As he took his daughter out of the front door which Vera held open for him she was all practical, polite primness. He looked at her carefully for any sign of regret, and she gave him a smile of intense warmth as he passed, a momentary glimpse of her upstairs face, that lasted barely a second, but which was enough to signal she had no regrets about what had happened.

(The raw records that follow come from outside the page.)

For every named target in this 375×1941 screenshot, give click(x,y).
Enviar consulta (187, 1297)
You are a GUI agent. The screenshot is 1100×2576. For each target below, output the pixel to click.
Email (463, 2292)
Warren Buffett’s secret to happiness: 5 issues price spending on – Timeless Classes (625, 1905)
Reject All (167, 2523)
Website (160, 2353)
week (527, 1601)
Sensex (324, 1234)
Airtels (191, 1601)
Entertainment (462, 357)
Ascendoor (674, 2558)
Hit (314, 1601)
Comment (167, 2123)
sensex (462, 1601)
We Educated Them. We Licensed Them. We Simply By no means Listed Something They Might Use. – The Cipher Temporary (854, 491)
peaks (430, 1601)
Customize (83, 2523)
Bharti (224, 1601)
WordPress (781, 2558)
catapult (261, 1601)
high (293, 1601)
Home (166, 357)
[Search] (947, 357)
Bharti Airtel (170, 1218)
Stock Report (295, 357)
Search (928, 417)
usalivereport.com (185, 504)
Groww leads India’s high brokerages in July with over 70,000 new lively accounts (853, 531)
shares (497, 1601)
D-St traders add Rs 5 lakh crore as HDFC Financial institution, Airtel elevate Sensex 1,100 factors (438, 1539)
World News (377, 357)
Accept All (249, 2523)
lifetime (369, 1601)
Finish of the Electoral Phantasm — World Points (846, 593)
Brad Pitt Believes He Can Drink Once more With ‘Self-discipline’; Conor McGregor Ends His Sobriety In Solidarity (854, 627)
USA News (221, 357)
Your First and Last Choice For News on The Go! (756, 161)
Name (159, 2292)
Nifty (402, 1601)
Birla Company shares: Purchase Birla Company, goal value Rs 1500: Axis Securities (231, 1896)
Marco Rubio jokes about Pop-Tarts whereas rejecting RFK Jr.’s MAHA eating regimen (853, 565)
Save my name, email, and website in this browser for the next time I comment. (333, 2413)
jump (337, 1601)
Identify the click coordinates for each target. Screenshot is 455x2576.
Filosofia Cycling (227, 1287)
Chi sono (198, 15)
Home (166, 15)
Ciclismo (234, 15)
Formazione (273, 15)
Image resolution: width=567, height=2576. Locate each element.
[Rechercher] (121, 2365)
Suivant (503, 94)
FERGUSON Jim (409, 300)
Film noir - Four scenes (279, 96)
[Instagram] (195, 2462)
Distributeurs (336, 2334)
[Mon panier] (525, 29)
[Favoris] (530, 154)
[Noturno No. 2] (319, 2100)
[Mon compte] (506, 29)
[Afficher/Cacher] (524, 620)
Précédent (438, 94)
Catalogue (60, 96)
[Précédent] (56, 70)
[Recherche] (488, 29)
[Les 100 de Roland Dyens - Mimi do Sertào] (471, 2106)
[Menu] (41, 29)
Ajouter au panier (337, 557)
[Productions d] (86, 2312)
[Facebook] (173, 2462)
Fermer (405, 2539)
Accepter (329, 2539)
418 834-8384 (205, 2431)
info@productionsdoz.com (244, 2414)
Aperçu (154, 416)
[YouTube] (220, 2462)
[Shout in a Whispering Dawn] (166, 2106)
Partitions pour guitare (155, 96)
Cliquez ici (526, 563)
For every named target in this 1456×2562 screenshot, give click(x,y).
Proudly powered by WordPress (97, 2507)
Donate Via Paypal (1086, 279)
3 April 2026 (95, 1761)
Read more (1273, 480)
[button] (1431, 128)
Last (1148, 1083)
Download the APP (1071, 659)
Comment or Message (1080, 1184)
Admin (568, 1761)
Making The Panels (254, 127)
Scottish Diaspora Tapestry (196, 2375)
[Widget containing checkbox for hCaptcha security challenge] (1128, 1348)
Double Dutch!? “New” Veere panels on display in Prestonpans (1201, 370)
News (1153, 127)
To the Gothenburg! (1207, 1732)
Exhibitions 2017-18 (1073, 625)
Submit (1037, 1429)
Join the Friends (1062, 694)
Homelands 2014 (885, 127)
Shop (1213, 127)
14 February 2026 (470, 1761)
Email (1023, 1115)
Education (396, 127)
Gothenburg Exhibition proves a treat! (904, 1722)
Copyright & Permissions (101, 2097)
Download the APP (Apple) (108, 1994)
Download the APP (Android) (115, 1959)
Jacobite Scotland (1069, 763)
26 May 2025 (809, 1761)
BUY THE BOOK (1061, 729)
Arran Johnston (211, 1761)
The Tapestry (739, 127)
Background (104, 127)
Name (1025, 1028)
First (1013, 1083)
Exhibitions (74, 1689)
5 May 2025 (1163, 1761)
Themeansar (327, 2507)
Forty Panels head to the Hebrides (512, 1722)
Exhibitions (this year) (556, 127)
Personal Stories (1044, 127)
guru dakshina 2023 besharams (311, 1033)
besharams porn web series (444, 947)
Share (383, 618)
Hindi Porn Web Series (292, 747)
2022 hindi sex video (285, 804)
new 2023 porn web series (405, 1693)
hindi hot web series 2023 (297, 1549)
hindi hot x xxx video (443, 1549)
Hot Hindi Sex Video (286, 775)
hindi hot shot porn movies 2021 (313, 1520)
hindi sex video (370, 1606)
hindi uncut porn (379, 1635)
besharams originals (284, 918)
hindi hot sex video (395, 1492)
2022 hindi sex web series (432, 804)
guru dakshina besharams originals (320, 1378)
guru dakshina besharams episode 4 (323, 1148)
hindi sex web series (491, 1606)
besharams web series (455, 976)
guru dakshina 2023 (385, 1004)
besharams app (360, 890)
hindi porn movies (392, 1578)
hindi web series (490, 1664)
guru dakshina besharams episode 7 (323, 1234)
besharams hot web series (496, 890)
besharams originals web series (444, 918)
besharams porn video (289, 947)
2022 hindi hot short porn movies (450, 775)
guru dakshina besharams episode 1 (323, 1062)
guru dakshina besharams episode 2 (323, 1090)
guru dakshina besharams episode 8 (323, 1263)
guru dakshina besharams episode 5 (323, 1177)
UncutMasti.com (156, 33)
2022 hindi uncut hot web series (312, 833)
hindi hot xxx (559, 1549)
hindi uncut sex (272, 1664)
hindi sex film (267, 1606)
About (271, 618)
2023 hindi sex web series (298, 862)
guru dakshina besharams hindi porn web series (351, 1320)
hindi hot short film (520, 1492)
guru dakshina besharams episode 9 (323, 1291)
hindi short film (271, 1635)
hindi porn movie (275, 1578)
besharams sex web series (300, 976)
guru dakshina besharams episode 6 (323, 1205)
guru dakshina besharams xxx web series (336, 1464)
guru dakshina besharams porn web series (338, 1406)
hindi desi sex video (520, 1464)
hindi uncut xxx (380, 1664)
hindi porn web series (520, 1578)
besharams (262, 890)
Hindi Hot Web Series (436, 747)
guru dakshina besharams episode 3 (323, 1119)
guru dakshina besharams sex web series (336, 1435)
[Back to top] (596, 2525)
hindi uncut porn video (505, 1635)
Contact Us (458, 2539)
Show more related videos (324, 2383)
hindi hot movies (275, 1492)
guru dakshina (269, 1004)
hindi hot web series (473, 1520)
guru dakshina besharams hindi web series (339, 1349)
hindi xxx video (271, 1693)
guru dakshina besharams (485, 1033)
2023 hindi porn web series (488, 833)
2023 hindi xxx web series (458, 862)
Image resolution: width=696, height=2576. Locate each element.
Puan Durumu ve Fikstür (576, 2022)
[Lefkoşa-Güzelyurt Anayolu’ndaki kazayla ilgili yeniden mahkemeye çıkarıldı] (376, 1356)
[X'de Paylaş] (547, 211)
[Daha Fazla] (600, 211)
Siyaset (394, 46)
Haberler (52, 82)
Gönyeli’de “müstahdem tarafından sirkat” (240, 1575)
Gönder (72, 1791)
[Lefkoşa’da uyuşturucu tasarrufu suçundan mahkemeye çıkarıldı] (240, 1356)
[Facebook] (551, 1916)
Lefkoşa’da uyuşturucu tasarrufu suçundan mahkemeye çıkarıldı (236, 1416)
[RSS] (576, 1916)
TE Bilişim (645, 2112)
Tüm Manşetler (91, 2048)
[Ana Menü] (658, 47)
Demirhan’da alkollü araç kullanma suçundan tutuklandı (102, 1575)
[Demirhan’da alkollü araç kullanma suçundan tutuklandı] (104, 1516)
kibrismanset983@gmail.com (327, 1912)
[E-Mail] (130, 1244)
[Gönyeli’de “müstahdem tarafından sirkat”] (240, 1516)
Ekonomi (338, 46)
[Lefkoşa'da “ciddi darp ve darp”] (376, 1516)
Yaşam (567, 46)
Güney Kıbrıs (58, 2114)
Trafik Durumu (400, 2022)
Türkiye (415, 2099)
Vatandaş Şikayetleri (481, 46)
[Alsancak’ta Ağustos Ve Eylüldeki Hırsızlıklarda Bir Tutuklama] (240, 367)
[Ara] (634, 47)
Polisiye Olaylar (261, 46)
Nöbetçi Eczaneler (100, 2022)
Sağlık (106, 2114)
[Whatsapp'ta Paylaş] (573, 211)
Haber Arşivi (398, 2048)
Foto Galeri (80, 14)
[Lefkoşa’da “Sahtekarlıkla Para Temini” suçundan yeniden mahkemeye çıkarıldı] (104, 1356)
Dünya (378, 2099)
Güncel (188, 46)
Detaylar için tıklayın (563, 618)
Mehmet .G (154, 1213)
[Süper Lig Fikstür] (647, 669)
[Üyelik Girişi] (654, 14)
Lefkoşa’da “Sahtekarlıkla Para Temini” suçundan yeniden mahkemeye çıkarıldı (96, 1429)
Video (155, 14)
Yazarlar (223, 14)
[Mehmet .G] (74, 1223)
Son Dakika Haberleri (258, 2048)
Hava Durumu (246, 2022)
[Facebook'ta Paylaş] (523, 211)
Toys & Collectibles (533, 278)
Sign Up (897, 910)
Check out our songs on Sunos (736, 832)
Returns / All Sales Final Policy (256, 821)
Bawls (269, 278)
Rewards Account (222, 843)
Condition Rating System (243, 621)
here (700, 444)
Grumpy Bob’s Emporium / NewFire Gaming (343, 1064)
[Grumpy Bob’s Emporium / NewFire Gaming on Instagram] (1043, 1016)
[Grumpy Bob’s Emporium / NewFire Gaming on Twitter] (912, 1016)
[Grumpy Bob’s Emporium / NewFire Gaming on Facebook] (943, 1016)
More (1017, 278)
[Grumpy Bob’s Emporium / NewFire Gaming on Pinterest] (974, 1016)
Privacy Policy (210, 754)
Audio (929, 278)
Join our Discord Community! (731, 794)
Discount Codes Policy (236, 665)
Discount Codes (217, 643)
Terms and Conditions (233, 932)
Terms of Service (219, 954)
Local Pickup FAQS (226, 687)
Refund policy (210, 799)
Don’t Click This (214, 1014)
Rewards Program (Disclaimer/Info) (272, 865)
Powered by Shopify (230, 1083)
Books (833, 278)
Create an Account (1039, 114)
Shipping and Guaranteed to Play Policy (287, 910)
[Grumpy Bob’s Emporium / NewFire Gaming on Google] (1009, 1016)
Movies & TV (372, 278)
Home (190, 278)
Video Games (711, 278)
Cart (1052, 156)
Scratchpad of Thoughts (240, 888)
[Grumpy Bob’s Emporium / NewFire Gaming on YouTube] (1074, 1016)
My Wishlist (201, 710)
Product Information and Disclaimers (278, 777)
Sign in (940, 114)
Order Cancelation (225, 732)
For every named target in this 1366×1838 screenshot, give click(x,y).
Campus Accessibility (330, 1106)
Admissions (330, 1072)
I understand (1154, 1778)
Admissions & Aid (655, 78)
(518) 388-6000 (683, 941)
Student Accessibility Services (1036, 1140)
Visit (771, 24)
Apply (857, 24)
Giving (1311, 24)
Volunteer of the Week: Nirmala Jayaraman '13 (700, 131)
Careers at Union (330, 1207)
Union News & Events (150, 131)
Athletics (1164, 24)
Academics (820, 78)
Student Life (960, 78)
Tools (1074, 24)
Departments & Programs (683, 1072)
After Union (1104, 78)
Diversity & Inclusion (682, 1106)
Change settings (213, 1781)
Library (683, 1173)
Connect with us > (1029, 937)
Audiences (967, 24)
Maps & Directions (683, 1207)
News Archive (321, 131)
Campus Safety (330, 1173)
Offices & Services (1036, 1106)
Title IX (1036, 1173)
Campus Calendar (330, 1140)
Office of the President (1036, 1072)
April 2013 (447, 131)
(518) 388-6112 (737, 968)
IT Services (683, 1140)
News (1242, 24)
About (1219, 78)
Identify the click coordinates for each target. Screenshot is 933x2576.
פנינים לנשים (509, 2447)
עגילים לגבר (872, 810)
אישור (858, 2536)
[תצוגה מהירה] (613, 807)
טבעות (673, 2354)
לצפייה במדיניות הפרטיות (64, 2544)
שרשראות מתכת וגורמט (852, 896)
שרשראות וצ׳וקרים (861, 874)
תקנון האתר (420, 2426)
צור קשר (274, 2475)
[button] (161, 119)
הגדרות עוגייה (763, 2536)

He held his daughter by the hand as he walked her to the car. The feel of her hand in his was terrible, for what his own hand had so recently been doing. He felt he was passing the essence of his wrongness from his hand to hers, that he had infected her with his own vileness, that she was permanently marked with it, yet he couldn’t avoid holding her hand, because he couldn’t reject normal contact with her either. And at the same time, the feeling of rebirth stayed with him. It was a feeling of exhilaration that was so strong he was shaking, and had trouble driving. When he spoke he had no idea what was going to come out of his mouth, and his daughter laughed at him, because he was talking nonsense. He was so exhilarated it was all he could do to prevent himself from telling his daughter what he had just done, he was overspilling with the joy of it, he wanted to share it, to relate it. At home, the same with Polly, he wanted to tell her what had just happened, not as a confession, but in order to let her know how he was feeling, to share the joy of the experience. But the sane part of him placed its restraints on his behaviour. He understood quite plainly how badly he had behaved with Vera, and he understood how that behaviour would be seen by others. But from that point on he felt as though there were two of him living parallel lives, the part of him that cared about and loved his family, and the part of him that loved Vera, and he was able to separate one from the other with an ease that surprised and worried him.
The wrongness of what he had done seemed nourishing. And he wanted more of it. He wanted to do it again and again. He wanted to do nothing but that thing he had done with Vera. He could not stop thinking about her. Not even for a moment. It was as though she had written herself onto him.